In de FM-value map kan fm meerwaarde leveren op
het gebied van tevredenheid, kostenbeheersing,
ondersteuning van productiviteit, vergroting van
betrouwbaarheid, vergroting van
aanpassingsvermogen en ondersteuning van de
cultuur. De meerwaarde ontstaat door de geleverde
voorzieningen en heeft betrekking op het effect.
Waardestrategieën van Treacy en Wiersema:
1. Operational excellence
Lage kostprijs, processen efficiënt en effectief.
2. Product leadership
Onderscheidend product, verbeteren en vernieuwen.
3. Customer intimacy
Duurzame relatie met klanten
2.2 het belang van scenario’s
4 stappen tot een goede scenario (scenarioplanning):
1. In kaart brengen van trends en ontwikkelingen. Bijvoorbeeld door DESTEP.
2. Vaststellen van belangrijke drijvende krachten.
3. Opstellen van scenariomatrix en bepalen van 4 maatschappijbeelden.

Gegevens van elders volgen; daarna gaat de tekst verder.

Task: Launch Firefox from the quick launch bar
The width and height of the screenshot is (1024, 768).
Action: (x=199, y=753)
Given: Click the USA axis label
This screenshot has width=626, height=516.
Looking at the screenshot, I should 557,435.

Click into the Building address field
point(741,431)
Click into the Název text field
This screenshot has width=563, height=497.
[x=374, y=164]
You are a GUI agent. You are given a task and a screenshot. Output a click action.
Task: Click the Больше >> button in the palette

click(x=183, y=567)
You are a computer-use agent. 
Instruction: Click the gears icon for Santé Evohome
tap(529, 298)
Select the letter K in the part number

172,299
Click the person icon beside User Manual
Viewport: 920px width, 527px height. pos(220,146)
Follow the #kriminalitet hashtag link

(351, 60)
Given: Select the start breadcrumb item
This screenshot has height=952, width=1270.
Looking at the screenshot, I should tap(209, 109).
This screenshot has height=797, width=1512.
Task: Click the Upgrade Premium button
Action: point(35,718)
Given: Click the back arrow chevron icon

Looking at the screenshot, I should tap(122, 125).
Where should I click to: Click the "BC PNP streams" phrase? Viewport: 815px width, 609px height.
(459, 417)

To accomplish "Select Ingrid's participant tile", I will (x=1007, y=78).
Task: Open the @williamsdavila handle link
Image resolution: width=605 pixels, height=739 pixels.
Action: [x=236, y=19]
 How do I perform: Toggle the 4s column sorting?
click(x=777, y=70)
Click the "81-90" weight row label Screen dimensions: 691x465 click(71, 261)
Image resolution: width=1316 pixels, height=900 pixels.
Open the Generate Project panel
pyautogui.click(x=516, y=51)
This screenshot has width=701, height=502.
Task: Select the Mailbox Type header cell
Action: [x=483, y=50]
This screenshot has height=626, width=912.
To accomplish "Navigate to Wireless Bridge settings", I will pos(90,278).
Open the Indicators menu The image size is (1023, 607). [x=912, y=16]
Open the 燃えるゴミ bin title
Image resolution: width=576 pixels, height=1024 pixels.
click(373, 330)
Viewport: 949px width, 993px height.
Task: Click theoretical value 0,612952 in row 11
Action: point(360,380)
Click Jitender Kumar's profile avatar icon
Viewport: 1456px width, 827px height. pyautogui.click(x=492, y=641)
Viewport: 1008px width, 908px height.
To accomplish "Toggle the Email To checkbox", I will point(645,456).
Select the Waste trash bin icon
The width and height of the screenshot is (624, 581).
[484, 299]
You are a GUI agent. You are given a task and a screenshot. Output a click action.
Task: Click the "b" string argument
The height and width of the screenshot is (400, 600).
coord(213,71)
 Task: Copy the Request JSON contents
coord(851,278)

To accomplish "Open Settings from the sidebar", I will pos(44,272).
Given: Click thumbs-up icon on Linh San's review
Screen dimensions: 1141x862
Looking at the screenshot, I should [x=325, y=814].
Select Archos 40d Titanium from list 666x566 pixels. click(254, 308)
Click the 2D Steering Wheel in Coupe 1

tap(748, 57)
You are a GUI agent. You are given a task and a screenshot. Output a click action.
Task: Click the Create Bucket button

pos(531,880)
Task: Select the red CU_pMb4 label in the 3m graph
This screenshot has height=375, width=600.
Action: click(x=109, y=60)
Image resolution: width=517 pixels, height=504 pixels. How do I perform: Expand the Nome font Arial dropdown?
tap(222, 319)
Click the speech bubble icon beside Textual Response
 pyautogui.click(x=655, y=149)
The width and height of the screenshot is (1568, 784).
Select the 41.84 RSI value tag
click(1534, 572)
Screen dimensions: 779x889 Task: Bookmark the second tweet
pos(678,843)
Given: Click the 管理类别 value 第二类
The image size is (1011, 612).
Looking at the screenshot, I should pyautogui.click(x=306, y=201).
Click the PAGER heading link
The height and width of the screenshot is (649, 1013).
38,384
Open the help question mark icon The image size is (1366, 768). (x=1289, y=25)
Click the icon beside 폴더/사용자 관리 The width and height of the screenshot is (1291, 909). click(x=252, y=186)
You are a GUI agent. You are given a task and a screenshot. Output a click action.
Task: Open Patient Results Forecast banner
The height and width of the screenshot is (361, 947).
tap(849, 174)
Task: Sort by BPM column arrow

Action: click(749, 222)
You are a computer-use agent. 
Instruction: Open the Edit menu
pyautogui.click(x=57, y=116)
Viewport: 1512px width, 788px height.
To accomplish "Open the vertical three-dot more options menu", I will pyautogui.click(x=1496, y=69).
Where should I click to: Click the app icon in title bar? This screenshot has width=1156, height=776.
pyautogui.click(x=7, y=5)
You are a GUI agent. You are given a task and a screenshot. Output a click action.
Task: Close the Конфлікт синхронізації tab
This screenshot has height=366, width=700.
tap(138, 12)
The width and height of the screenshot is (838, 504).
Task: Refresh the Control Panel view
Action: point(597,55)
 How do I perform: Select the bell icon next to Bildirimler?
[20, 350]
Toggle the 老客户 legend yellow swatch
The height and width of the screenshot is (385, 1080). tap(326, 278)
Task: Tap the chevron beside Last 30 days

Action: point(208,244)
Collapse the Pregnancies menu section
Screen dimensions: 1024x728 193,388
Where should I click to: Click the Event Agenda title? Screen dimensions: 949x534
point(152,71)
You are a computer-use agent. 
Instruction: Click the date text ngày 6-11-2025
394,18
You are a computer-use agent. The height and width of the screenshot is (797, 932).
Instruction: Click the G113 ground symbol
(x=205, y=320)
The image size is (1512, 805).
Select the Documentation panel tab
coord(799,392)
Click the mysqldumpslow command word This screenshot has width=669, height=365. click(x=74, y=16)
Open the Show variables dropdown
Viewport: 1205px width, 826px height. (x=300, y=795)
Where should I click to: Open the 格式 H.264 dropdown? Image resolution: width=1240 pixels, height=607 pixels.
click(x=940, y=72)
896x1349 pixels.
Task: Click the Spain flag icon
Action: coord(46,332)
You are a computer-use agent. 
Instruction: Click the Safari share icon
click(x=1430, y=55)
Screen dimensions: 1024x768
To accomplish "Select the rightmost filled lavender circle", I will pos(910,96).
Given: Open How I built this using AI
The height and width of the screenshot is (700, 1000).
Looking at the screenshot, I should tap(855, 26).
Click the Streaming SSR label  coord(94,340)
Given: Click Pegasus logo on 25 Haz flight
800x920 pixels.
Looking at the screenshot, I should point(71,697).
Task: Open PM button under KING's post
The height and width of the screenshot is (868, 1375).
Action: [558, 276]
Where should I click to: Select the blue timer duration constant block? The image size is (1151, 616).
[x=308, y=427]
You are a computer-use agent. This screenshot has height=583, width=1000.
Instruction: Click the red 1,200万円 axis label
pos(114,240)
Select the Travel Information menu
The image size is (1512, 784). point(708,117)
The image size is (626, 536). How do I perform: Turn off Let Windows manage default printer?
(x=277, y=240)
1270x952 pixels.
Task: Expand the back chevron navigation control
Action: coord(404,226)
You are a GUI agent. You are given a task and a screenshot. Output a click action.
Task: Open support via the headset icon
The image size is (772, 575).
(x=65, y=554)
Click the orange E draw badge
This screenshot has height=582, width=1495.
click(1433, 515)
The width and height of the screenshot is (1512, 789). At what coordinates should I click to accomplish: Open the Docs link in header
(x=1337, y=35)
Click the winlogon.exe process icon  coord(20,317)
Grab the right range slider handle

4. Vertalen van scenario’s naar facility management en bepalen wat je kunt doen om
voorbereid te zijn op een van deze scenario’s. een impact-analyse waarbij word
ingeschat wat de waarschijnlijkheid is van het scenario afgezet tegen de impact die
het scenario kan hebben.
2.3 demografische factoren
Vergrijzing is 1 van de belangrijkste demografische factoren. Dit heeft veel gevolgen voor
basisscholen, kinderdagverblijven en zo verder naar middelbare scholen etc. ondertussen
verhuizen veel mensen naar de steden (verstedelijking/urbanisatie).
2.4 economische factoren
Kenmerken zich door afwisselingen van perioden van groei en perioden van krimp. De hoge
pensioenleeftijd heeft een positief effect op de potentiële beroepsbevolking. De lagere
bevolkingsgroei en de vergrijzing zijn negatief.